Indio Solari se fue como vivió: dueño de su sombra y de su camino. Su obra no se dejó encerrar por la industria ni por interpretaciones apuradas. Y eso también explica por qué sigue sonando como si todavía estuviera cantando desde el borde.
Hay artistas que se vuelven noticia cuando mueren. Y hay otros que, aun en la muerte, parecen seguir caminando por detrás del humo, con esa mezcla de misterio y cercanía que sólo logran los nombres verdaderamente populares. Indio Solari fue uno de ellos.
No necesitó traducirse para llegar a millones: su música encontró el modo de hablarle a los que estaban al margen, a los postergados, a los condenados, a los nadie, y esos oyentes le devolvieron algo más que fidelidad; le devolvieron código, coro, cuerpo y destino, ya fuera en su banda Patricio Rey y sus Redonditos de Ricota (Los Redondos, Los Redó), o como solista.
Durante años, muchos se preguntaron cómo podía ser que unas letras tan enigmáticas alcanzaran semejante masividad. La respuesta, quizá, estaba a la vista y no en el texto: el pueblo entendía. Entendía con esa inteligencia secreta que no siempre pasa por la explicación, sino por el temblor compartido, por el reconocimiento inmediato de una verdad emocional.
Un informe policial de 1997 referido a Los Redondos y al Indio Solari, creyó descubrir una amenaza donde había una comunión; dijo, sin querer, algo que terminó siendo una definición perfecta: el mensaje estaba allí, pero había que conocer el código para descifrarlo. Y ese código no lo guardó una élite, lo descifraron multitudes enteras.
Indio cantó para esa multitud sin bajar la vara ni suavizar el espesor de sus palabras. Nunca hizo concesiones al brillo fácil ni al orden de la industria. Su independencia fue un gesto artístico, pero también una ética. Desde Los Redondos hasta su etapa con los Fundamentalistas del Aire Acondicionado, sostuvo una forma de estar en el mundo que rechazó la obediencia como método y el mercado como brújula.
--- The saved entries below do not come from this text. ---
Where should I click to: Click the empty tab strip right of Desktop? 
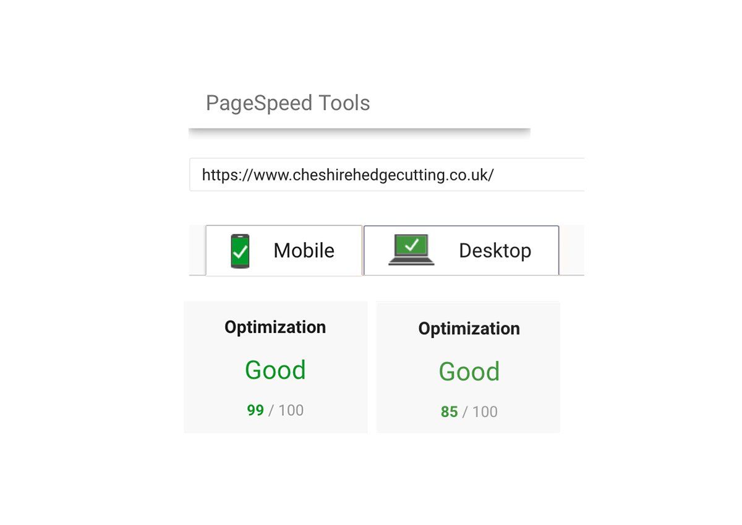(x=572, y=250)
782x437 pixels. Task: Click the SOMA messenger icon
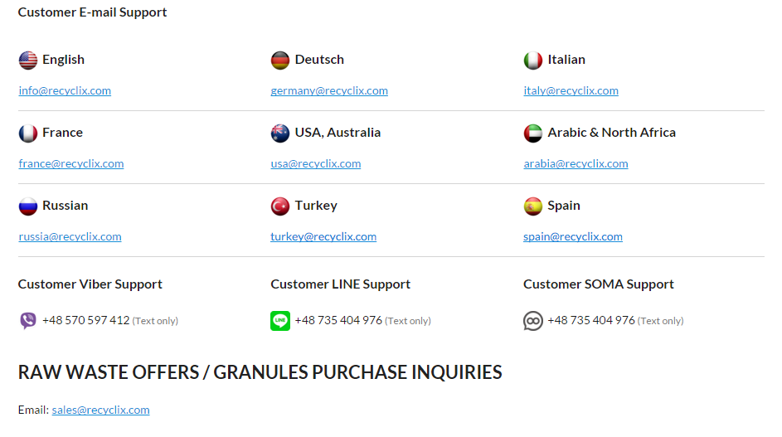click(x=533, y=321)
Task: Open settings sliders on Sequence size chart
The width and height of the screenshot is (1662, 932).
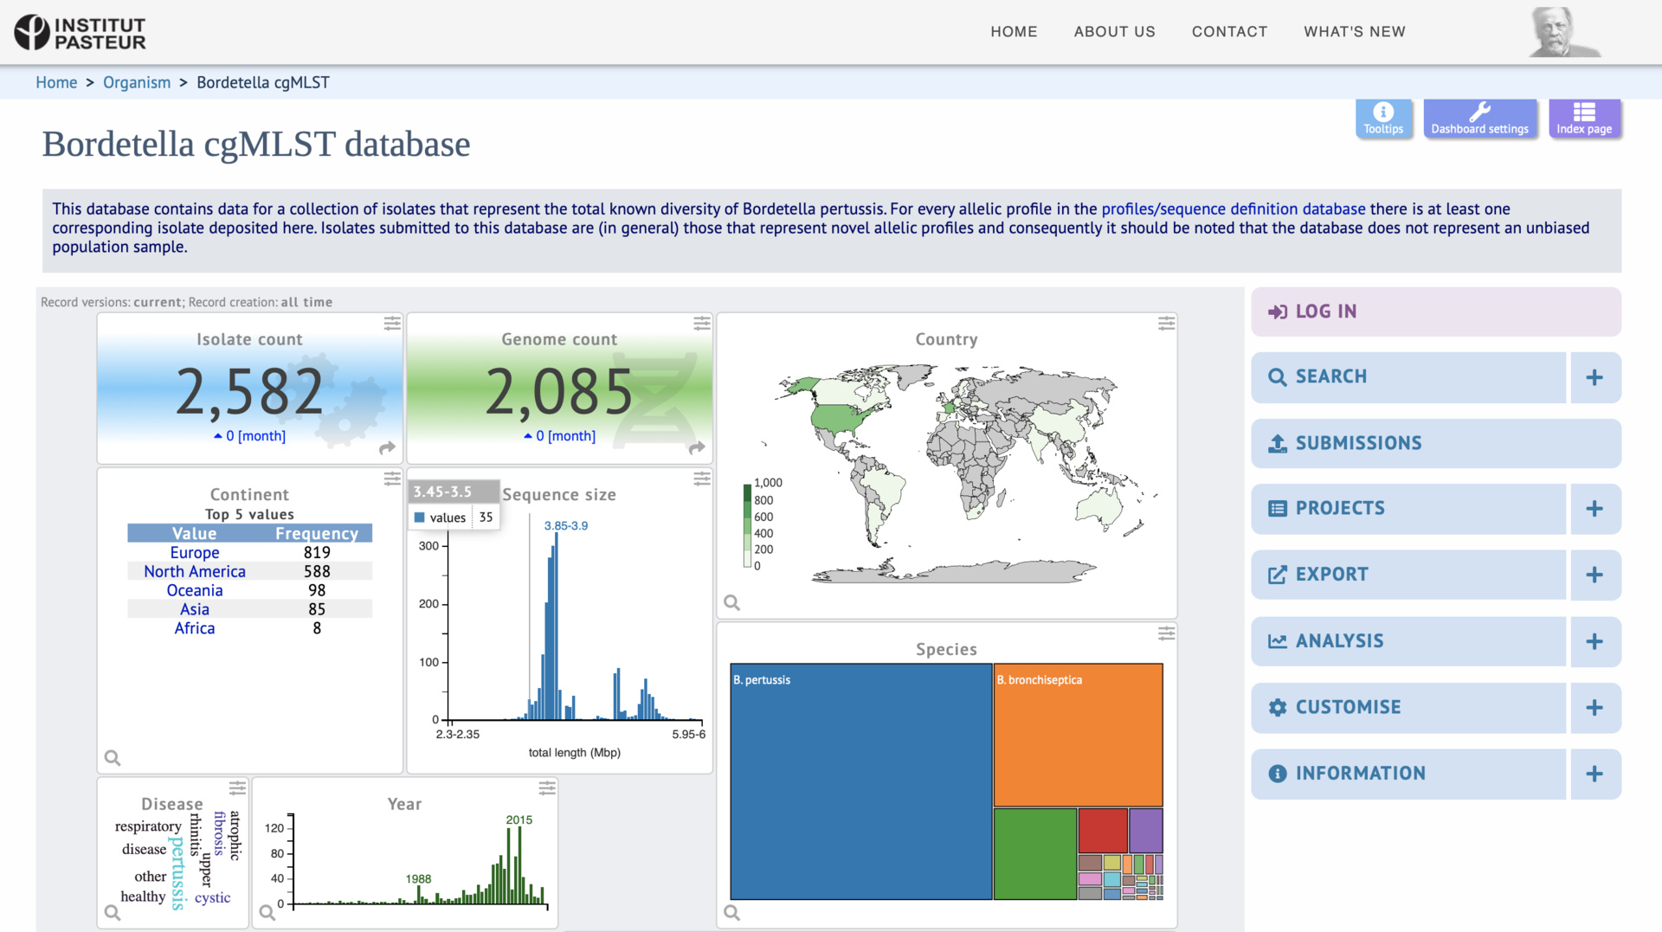Action: (701, 479)
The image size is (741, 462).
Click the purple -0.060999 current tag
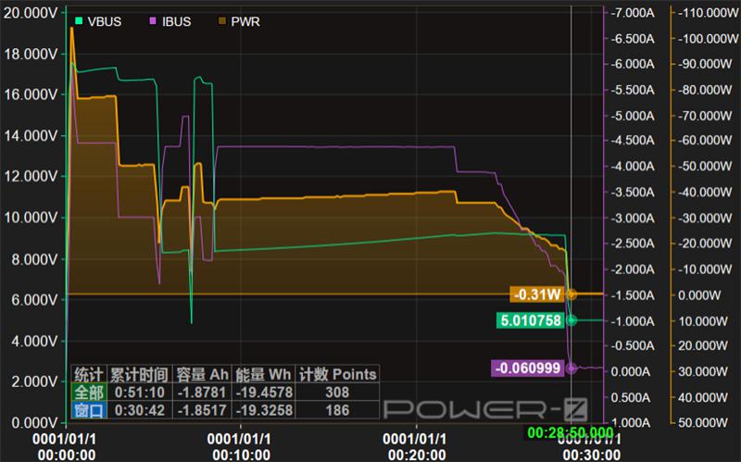tap(527, 368)
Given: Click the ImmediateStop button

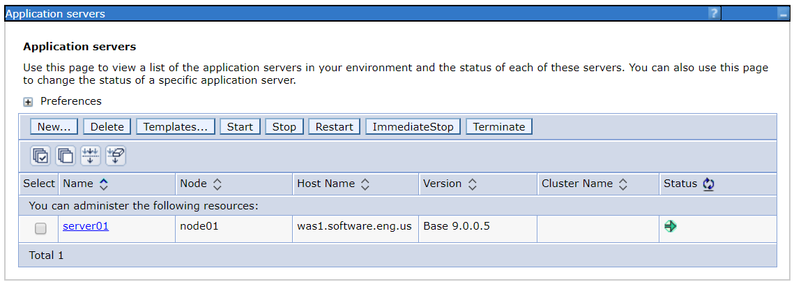Looking at the screenshot, I should coord(413,127).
No hubo venta de alma ni domesticación del enigma. Hubo, más bien, una obstinación admirable: seguir creando desde el margen, incluso cuando el centro ya lo estaba aplaudiendo.
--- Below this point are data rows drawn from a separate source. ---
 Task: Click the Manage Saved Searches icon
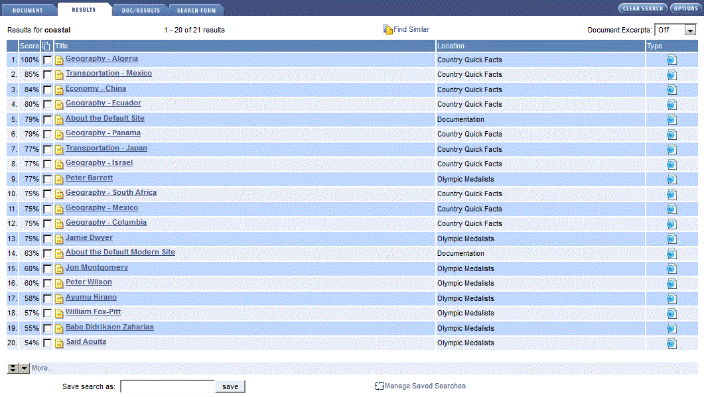click(380, 386)
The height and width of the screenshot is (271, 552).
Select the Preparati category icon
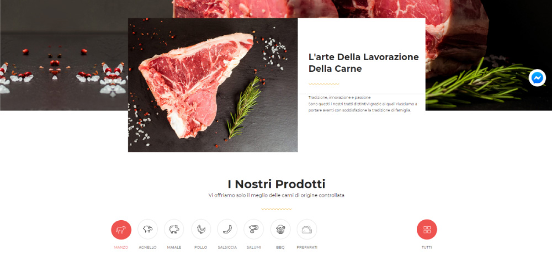pyautogui.click(x=306, y=229)
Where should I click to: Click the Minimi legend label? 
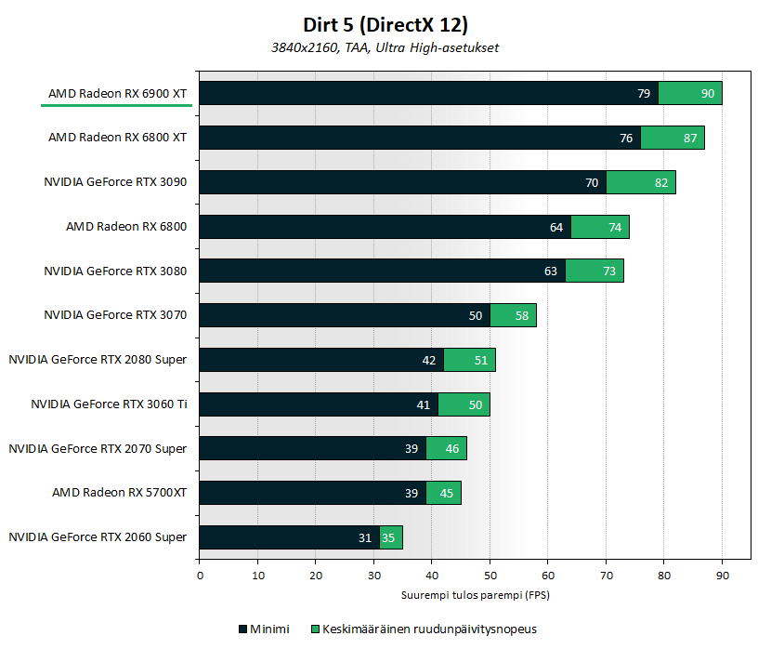[269, 629]
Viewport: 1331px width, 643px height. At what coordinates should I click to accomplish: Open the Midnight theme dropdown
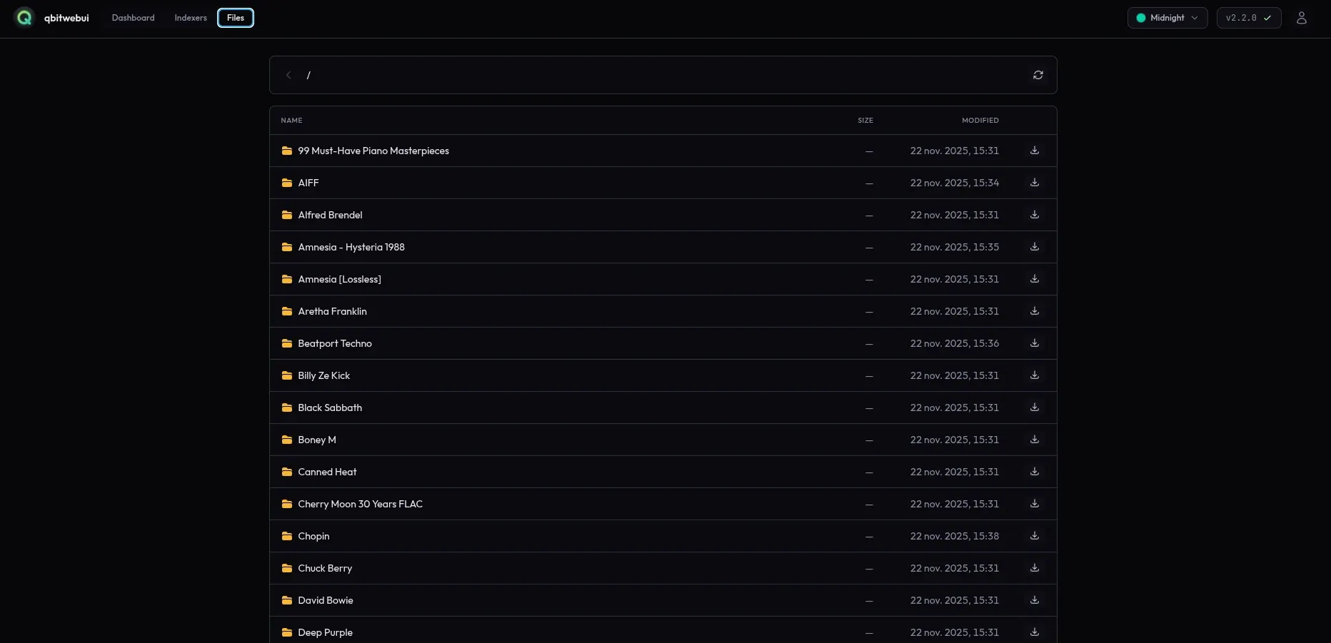pos(1167,18)
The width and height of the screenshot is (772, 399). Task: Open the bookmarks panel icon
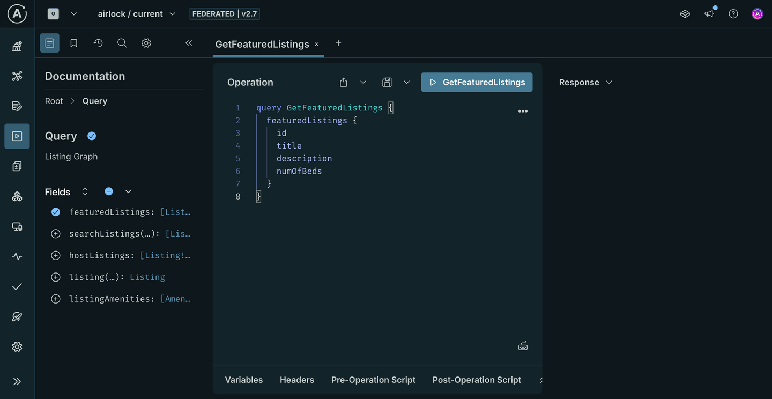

Por eso su relación con el público fue tan singular. No se trató de una audiencia que buscaba respuestas simples, sino de una comunidad que encontraba en sus canciones una manera de nombrar lo que no se deja nombrar del todo. La masividad de Solari no desmintió el misterio; lo confirmó. Y lo confirmó del modo más hermoso: transformando una lírica opaca en celebración colectiva, en baile, en tatuaje, en bandera. Ahí el rock dejó de ser apenas un repertorio de canciones y se volvió una forma de pertenencia.
También por eso duele su partida de un modo que no es sólo biográfico. Se fue una voz que había hecho de la distancia una cercanía rara, de la oscuridad una comunidad, de la independencia una forma de lealtad. No lo acompañó la industria; lo acompañó el pueblo. Y eso no es un detalle menor, sino la prueba más alta de su verdad artística. Indio Solari no fue el cantante de un grupo: fue una manera de escuchar el mundo cuando el mundo parecía hablar demasiado claro y decir poco.
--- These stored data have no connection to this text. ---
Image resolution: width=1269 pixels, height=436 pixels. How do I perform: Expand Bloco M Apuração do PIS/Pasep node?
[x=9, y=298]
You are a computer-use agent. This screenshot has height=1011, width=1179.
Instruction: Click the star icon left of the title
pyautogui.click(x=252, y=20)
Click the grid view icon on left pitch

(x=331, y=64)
Si sus canciones siguen vivas, es porque nunca pretendieron ser fáciles. Y aun así -o precisamente por eso- llegaron. Llegaron a los que trabajaban, a los que resistían, a los que bailaban con la furia y la tristeza mezcladas, a los que encontraron en su voz un lugar desde donde mirar la intemperie sin bajar la cabeza.
Esa es su inmortalidad: no la de la estatua, sino la de la multitud que aún lo canta como si siguiera aquí, bajo alguna luz incierta, encendiendo otra vez la ceremonia.